# Research Paper Quotes



## bmaditz (Jun 11, 2012)

Hey everyone! I'm doing a research paper on hedgehogs that's due next week. I wanted to have some really interesting quotes added in there from hedgehog owners. I want to site your replies and use them in my paper so be warned. Anything interesting that you have found owning a hedgie, anything you wish you would have known before getting a hedgehog, examples of them being great pets, and anything you feel like sharing. Thanks guys I'm out to educate the world on hedghogs and their awesomeness!!! :lol: Replies greatly appreciated!


----------



## LizardGirl (Aug 25, 2008)

Is there anything specific you're trying to achieve with your paper? If we know what it's on, then maybe we can try to tailor our responses to things you'd need support on in the paper.


----------



## bmaditz (Jun 11, 2012)

Well my main topics are Hedgehog History, Hedgehog Housing, Hedgehog Diet, Hedgehog Cleaning, Hedgehog Handling, Quilling, Hedgehog Playtime, and Hedgehogs vs Porcupines. So, as you can see pretty much everything hedgehog. Under each topic I have subsections for instance under Hedgehog Housing I have: they must have a wheel, they need lots of space, temperature, and types of cages. Each of the main topics will be talked about in great detail. Any experience in any of these areas you'd like to talk about would be perfect. Or just anything you really wish people could get straight about hedgehogs.


----------



## LizardGirl (Aug 25, 2008)

If you'd like to quote anything out of my care book, you're welcome to do that. There should be a lot of useful stuff to back you up wherever you need it.


----------



## bmaditz (Jun 11, 2012)

Okay thanks!


----------



## bmaditz (Jun 11, 2012)

Just finished my rough draft. Shooooooo 8 pages of nothing, but hedgehogs!!!  Tired after that :roll:


----------



## PJM (May 7, 2010)

"A huffy hedgie is a happy hedgie"


----------



## bmaditz (Jun 11, 2012)

:lol: thanks Pj I'm definitely going to add that in there somewhere!


----------



## Kelsey the hedgehog (Jun 15, 2012)

i just saw this now so i don't know how much help you still need but the replies we got on the hedgehog commandment post were amazing.  here is the link: viewtopic.php?f=16&t=18683&p=160578&hilit=commandments#p160578


----------



## bmaditz (Jun 11, 2012)

I can always add in quotes until next Wednesday.

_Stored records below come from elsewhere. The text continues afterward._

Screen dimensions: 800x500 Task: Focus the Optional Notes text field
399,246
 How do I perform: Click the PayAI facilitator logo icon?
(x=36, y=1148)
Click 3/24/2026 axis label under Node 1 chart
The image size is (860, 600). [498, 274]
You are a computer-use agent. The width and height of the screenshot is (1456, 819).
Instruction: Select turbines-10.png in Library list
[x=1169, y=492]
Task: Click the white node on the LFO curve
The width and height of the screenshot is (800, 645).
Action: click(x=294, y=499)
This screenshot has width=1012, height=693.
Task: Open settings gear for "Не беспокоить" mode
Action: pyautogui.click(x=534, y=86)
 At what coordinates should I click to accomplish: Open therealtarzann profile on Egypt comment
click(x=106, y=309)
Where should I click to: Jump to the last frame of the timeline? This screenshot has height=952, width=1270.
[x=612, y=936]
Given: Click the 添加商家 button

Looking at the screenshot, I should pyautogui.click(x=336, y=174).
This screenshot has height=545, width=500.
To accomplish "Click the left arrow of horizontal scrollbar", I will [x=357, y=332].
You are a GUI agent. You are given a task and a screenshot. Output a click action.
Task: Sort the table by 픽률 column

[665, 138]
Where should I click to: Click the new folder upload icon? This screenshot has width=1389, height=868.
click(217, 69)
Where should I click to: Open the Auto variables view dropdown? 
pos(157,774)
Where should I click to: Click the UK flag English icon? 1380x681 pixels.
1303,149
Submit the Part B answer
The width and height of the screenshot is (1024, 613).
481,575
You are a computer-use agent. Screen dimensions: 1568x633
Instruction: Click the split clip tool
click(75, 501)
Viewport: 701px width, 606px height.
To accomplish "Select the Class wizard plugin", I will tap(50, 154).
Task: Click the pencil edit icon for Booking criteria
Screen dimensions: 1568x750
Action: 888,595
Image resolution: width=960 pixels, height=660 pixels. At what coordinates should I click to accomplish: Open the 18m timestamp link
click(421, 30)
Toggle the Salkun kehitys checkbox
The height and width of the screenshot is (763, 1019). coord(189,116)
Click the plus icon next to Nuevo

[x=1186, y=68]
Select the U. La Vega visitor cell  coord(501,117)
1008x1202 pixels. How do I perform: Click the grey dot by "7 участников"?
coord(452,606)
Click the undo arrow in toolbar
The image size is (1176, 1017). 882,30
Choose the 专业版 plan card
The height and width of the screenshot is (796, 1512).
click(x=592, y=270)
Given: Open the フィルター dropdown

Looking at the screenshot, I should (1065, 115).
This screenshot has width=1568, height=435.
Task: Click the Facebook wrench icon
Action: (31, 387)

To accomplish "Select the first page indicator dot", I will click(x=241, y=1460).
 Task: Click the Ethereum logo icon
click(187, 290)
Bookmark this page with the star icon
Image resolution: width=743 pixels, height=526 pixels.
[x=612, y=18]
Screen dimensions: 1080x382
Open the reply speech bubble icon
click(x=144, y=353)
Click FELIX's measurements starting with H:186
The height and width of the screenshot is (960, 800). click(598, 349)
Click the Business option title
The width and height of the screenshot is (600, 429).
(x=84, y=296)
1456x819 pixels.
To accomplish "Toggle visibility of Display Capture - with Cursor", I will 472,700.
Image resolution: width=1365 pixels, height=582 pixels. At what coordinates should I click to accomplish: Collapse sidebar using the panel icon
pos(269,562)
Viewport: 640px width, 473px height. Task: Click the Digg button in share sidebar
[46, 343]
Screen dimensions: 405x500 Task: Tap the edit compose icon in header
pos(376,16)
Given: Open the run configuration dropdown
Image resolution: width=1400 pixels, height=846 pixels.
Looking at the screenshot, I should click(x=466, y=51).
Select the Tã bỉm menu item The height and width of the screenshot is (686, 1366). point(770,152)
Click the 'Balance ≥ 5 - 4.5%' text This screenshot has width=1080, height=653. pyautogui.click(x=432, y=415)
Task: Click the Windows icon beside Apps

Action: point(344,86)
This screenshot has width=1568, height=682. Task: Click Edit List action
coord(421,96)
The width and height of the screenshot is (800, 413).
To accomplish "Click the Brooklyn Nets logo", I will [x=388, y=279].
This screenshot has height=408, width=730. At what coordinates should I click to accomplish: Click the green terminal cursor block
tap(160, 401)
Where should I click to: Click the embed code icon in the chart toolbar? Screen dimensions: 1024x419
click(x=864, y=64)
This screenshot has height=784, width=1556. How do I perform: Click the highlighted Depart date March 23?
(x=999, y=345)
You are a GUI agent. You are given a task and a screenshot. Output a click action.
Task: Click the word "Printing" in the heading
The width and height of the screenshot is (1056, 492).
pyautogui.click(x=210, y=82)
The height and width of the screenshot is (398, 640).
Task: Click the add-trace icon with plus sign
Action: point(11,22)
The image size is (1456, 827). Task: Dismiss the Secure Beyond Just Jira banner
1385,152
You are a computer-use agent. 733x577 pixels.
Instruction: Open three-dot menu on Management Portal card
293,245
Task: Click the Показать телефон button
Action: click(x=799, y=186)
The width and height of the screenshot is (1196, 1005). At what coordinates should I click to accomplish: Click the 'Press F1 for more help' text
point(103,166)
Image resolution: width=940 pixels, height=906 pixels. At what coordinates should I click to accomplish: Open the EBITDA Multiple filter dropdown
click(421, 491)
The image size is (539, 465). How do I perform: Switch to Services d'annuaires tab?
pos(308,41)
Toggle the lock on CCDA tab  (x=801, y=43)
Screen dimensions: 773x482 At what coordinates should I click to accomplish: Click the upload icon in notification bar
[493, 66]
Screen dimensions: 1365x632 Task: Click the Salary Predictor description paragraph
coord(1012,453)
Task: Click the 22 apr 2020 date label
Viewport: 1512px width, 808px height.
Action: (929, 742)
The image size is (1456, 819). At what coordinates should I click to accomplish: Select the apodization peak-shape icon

The hedgie commandments are great, but I wanted to start a new thread giving advance warning that any replies given can and probably will be quoted. I didn't want to just go through the threads and start taking quotes without permission.  Thanks though!


----------



## hedgielover (Oct 30, 2008)

I have had many pets but there is nothing like petting a calm hedgehog's quills. It is what I miss most about having a hedgehog.


----------



## bmaditz (Jun 11, 2012)

So true


----------



## bmaditz (Jun 11, 2012)

Anything you would like to share would be soooooo great and helpful!!!! THANKS


----------